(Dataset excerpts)
------------------------------
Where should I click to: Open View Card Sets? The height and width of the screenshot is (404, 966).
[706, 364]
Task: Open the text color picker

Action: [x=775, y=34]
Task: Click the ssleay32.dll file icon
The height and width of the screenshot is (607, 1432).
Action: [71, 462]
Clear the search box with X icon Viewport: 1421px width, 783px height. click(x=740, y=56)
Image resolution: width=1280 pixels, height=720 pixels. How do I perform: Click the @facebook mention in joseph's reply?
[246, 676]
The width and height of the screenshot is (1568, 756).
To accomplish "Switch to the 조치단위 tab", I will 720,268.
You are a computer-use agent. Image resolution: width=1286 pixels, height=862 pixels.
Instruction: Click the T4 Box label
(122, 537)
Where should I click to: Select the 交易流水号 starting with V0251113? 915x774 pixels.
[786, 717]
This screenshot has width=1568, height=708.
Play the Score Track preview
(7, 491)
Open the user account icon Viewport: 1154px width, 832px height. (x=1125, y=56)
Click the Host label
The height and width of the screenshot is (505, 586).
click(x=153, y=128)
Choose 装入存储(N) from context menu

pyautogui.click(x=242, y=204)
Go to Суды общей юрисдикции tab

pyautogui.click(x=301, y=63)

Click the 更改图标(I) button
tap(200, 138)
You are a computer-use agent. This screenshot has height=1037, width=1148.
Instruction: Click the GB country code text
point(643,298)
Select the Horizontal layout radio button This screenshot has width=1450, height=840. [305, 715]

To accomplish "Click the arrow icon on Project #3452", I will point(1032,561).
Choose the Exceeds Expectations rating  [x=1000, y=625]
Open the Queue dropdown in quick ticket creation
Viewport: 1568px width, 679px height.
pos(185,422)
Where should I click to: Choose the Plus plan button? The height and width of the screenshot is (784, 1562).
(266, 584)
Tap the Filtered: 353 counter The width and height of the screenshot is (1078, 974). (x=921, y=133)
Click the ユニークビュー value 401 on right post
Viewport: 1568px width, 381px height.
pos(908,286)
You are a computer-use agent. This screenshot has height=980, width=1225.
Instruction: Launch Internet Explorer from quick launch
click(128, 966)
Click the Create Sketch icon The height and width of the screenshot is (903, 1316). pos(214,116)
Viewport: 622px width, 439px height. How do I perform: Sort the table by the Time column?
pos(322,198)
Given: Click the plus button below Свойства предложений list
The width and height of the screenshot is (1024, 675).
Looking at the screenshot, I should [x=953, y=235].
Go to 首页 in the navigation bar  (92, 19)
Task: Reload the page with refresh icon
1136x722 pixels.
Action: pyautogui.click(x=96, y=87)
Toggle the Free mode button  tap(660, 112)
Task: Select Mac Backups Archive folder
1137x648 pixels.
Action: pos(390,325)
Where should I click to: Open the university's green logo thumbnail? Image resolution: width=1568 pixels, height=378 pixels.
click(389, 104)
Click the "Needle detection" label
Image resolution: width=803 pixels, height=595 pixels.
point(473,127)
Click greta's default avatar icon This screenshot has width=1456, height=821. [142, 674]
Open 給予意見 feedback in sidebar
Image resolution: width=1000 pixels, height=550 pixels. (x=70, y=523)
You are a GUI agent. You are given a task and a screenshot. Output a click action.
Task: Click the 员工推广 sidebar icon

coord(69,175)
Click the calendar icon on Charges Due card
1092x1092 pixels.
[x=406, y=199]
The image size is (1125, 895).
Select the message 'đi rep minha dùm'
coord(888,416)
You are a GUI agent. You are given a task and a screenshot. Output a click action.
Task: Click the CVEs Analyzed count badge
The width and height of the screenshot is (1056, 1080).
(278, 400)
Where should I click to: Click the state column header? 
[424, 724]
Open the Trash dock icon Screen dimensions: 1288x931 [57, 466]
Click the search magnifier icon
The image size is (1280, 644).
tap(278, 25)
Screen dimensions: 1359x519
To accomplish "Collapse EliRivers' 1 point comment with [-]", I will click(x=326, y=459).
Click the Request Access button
------------------------------
* Exercise:
Keeping every line exactly as it is, copy all the records.

* Result:
Where should I click to: Open View Card Sets? The height and width of the screenshot is (404, 966).
[706, 364]
Task: Open the text color picker

Action: [x=775, y=34]
Task: Click the ssleay32.dll file icon
The height and width of the screenshot is (607, 1432).
Action: [71, 462]
Clear the search box with X icon Viewport: 1421px width, 783px height. click(x=740, y=56)
Image resolution: width=1280 pixels, height=720 pixels. How do I perform: Click the @facebook mention in joseph's reply?
[246, 676]
The width and height of the screenshot is (1568, 756).
To accomplish "Switch to the 조치단위 tab", I will 720,268.
You are a computer-use agent. Image resolution: width=1286 pixels, height=862 pixels.
Instruction: Click the T4 Box label
(122, 537)
Where should I click to: Select the 交易流水号 starting with V0251113? 915x774 pixels.
[786, 717]
This screenshot has width=1568, height=708.
Play the Score Track preview
(7, 491)
Open the user account icon Viewport: 1154px width, 832px height. (x=1125, y=56)
Click the Host label
The height and width of the screenshot is (505, 586).
click(x=153, y=128)
Choose 装入存储(N) from context menu

pyautogui.click(x=242, y=204)
Go to Суды общей юрисдикции tab

pyautogui.click(x=301, y=63)

Click the 更改图标(I) button
tap(200, 138)
You are a computer-use agent. This screenshot has height=1037, width=1148.
Instruction: Click the GB country code text
point(643,298)
Select the Horizontal layout radio button This screenshot has width=1450, height=840. [305, 715]

To accomplish "Click the arrow icon on Project #3452", I will point(1032,561).
Choose the Exceeds Expectations rating  [x=1000, y=625]
Open the Queue dropdown in quick ticket creation
Viewport: 1568px width, 679px height.
pos(185,422)
Where should I click to: Choose the Plus plan button? The height and width of the screenshot is (784, 1562).
(266, 584)
Tap the Filtered: 353 counter The width and height of the screenshot is (1078, 974). (x=921, y=133)
Click the ユニークビュー value 401 on right post
Viewport: 1568px width, 381px height.
pos(908,286)
You are a computer-use agent. This screenshot has height=980, width=1225.
Instruction: Launch Internet Explorer from quick launch
click(128, 966)
Click the Create Sketch icon The height and width of the screenshot is (903, 1316). pos(214,116)
Viewport: 622px width, 439px height. How do I perform: Sort the table by the Time column?
pos(322,198)
Given: Click the plus button below Свойства предложений list
The width and height of the screenshot is (1024, 675).
Looking at the screenshot, I should [x=953, y=235].
Go to 首页 in the navigation bar  (92, 19)
Task: Reload the page with refresh icon
1136x722 pixels.
Action: pyautogui.click(x=96, y=87)
Toggle the Free mode button  tap(660, 112)
Task: Select Mac Backups Archive folder
1137x648 pixels.
Action: pos(390,325)
Where should I click to: Open the university's green logo thumbnail? Image resolution: width=1568 pixels, height=378 pixels.
click(389, 104)
Click the "Needle detection" label
Image resolution: width=803 pixels, height=595 pixels.
point(473,127)
Click greta's default avatar icon This screenshot has width=1456, height=821. [142, 674]
Open 給予意見 feedback in sidebar
Image resolution: width=1000 pixels, height=550 pixels. (x=70, y=523)
You are a GUI agent. You are given a task and a screenshot. Output a click action.
Task: Click the 员工推广 sidebar icon

coord(69,175)
Click the calendar icon on Charges Due card
1092x1092 pixels.
[x=406, y=199]
The image size is (1125, 895).
Select the message 'đi rep minha dùm'
coord(888,416)
You are a GUI agent. You are given a task and a screenshot. Output a click action.
Task: Click the CVEs Analyzed count badge
The width and height of the screenshot is (1056, 1080).
(278, 400)
Where should I click to: Click the state column header? 
[424, 724]
Open the Trash dock icon Screen dimensions: 1288x931 [57, 466]
Click the search magnifier icon
The image size is (1280, 644).
tap(278, 25)
Screen dimensions: 1359x519
To accomplish "Collapse EliRivers' 1 point comment with [-]", I will click(x=326, y=459).
Click the Request Access button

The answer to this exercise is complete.